La littérature doit elle être au dessus de tout au point que l’écrivain devienne intouchable ? L’écrivain bénéficie d’une large liberté de pensée et d’écriture parce qu’il évolue dans l’imaginaire, mais dès qu’il touche à la réalité, il devient soumis comme tout commun des mortels, à la critique, au devoir d’inventaire de son œuvre et de son parcours.
La distinction littéraire de Mbougar à travers le prix Goncourt nous donne une attitude naturelle de fierté, parce qu’il s’agit d’une reconnaissance exceptionnelle. Une fois passée cette saine réaction, nous devons aussi voir en quoi son œuvre valorise ou dévalorise notre culture.
Certains vocables qu’il a utilisés dans ses écrits comme, entre autres, le mot « négraille », pour parler de son peuple, sont directement puisés du vocabulaire esclavagiste et colonial. La description de ses compatriotes allant assister à un concert à Bercy (Paris) est digne de la phraséologie de l’extrême droite en France. Pour moins que ça, des gens sont traînés dans les tribunaux.
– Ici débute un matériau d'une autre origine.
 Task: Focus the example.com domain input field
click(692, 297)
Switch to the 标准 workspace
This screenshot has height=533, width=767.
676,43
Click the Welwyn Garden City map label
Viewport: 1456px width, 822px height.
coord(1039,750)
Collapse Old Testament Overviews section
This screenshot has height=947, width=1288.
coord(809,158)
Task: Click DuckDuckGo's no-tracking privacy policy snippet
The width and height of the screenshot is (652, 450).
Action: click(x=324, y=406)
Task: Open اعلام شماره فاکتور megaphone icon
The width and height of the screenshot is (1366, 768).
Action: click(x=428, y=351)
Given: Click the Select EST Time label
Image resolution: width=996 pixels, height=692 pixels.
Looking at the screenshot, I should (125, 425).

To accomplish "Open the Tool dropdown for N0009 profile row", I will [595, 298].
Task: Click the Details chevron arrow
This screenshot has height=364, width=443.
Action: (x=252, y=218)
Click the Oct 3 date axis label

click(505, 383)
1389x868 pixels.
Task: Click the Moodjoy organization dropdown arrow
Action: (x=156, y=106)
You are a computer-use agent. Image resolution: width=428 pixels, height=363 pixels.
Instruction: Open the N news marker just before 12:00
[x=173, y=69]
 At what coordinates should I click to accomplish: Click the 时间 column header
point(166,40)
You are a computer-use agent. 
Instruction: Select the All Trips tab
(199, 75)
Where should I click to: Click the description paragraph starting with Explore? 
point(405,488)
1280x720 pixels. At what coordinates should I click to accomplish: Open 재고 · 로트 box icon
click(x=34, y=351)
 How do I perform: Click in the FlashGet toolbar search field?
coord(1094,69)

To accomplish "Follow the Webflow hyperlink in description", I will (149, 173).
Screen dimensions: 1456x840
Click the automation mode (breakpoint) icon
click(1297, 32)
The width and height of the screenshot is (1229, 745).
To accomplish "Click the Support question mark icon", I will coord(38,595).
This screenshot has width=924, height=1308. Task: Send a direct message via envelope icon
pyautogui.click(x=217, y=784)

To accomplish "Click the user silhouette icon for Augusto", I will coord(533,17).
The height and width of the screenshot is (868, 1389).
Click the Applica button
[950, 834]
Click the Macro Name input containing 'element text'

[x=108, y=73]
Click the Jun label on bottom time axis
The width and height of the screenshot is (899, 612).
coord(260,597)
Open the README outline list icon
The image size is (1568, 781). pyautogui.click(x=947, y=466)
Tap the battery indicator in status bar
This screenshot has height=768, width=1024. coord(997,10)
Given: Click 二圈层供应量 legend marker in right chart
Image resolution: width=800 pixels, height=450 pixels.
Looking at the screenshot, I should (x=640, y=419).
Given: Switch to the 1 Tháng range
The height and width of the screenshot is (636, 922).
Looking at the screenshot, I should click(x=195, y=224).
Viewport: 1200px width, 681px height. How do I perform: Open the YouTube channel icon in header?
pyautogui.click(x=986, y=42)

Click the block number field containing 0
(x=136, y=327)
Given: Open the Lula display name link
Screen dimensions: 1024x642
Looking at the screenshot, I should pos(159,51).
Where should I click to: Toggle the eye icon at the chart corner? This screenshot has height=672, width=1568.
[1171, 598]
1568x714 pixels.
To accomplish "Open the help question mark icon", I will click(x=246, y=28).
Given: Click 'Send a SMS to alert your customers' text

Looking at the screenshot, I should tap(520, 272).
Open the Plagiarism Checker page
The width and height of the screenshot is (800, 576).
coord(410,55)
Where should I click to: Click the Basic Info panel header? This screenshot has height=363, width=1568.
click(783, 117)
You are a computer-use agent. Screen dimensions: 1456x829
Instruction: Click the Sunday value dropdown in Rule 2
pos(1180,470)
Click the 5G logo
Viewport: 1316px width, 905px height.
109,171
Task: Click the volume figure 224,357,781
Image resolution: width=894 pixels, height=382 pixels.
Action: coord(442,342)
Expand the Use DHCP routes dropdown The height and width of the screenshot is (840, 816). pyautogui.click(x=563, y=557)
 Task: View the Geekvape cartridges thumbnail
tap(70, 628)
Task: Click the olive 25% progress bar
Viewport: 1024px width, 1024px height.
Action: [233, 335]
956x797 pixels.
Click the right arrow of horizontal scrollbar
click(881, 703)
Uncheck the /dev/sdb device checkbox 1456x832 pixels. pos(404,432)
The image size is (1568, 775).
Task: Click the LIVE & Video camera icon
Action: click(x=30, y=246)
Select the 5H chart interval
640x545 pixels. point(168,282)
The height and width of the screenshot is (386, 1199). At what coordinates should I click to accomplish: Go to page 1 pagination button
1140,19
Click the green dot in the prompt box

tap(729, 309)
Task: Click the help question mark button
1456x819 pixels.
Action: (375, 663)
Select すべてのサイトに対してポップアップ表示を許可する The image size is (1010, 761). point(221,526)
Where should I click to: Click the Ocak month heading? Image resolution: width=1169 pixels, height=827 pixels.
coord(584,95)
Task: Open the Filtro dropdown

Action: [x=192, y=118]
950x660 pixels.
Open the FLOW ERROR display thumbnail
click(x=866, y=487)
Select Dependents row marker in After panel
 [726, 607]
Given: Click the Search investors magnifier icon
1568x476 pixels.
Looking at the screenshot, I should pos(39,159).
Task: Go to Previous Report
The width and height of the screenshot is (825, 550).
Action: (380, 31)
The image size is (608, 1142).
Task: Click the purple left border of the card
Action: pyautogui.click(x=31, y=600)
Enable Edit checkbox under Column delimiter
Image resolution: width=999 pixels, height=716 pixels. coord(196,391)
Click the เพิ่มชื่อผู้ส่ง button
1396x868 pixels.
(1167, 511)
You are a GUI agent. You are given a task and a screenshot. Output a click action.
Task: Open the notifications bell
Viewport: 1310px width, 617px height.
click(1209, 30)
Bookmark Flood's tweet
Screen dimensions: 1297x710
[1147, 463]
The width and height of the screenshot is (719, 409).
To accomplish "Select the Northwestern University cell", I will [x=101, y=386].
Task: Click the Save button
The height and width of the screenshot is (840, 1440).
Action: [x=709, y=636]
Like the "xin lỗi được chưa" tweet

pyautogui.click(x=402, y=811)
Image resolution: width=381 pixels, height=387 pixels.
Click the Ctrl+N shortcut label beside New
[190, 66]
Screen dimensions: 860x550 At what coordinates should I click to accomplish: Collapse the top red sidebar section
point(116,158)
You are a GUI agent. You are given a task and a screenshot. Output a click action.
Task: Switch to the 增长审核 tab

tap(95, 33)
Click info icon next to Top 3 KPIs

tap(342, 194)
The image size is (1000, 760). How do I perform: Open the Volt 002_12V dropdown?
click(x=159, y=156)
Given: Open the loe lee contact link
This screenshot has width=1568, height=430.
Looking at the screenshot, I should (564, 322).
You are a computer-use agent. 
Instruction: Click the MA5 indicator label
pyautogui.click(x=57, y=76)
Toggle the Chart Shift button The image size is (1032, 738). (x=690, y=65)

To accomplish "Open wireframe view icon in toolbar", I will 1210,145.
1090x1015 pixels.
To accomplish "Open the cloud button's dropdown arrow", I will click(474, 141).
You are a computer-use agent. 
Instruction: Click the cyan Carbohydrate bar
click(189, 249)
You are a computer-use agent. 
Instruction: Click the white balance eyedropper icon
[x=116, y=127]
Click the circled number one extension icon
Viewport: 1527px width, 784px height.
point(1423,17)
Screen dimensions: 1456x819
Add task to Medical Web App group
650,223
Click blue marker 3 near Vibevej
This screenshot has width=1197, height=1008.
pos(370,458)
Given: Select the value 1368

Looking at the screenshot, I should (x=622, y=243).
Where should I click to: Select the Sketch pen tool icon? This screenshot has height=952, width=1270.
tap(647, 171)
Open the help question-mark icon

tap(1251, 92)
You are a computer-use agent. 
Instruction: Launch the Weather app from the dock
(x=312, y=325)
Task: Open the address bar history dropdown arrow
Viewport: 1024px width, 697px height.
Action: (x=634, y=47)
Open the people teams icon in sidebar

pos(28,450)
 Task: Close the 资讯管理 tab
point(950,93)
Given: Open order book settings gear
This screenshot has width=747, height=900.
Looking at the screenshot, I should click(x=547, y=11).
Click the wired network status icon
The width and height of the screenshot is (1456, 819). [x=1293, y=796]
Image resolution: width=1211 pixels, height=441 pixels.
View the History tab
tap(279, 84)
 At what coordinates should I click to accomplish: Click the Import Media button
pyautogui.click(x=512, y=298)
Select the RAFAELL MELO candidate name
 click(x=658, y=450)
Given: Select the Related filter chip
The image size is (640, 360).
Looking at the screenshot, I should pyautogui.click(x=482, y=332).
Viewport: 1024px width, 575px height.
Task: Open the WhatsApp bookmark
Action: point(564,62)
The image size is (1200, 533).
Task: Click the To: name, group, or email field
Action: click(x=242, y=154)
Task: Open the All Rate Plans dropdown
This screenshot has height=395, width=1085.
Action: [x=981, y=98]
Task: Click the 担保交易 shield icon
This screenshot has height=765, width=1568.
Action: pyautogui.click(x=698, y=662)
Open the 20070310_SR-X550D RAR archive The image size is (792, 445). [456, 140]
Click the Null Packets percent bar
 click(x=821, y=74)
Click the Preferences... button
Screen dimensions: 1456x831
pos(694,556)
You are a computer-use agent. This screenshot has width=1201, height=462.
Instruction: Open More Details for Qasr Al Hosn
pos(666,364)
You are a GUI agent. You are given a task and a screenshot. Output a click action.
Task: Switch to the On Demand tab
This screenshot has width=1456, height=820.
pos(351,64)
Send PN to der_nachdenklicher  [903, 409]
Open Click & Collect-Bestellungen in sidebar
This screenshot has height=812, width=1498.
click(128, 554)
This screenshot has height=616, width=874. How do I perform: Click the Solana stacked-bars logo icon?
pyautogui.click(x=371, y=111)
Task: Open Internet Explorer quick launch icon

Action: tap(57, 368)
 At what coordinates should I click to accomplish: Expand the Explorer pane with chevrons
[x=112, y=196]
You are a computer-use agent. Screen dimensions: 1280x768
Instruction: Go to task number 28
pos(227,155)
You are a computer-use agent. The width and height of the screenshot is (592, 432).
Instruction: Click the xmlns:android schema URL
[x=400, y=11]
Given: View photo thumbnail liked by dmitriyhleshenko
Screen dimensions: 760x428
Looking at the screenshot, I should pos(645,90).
Pourquoi alors lui décerner dans de pareilles circonstances un tel prix ? L’opinion nationale est divisée, voire heurtée par une telle audace d’écriture.
Au nom de la liberté d’écriture, on ne peut pas insulter la dignité d’un peuple en lui infligeant les outrances verbales de son calvaire historique que sont l’esclavage et la colonisation. L’écrivain est aussi le produit d’une histoire collective, d’un système commun de valeurs qu’il doit incarner, certes avec liberté, mais aussi avec respect. Or, dans le cas de Mbougar, l’indignité d’écriture de certains passages de ses livres ouvre la boîte de Pandore aux racistes de tout bord, pour pouvoir légitimer sans ambages, les idées de leur forfaiture. C’est en cela que Mbougar doit faire attention, car ce chemin d’écriture est sans issue.
Ce chemin d’écriture, faut il insister, est sans issue parce que le peuple a sa façon singulière de corriger les dérives volontaires ou non de tous ceux qui sont issus de ses entrailles. En effet, en lisant certains propos osés tenus par notre cher lauréat à l’endroit de son peuple d’appartenance, les pourfendeurs de la race noire jubilent pour avoir trouvé gratuitement un porte voix sans doute victime d’une jeunesse qui ne tient pas encore solidement sur ses pieds.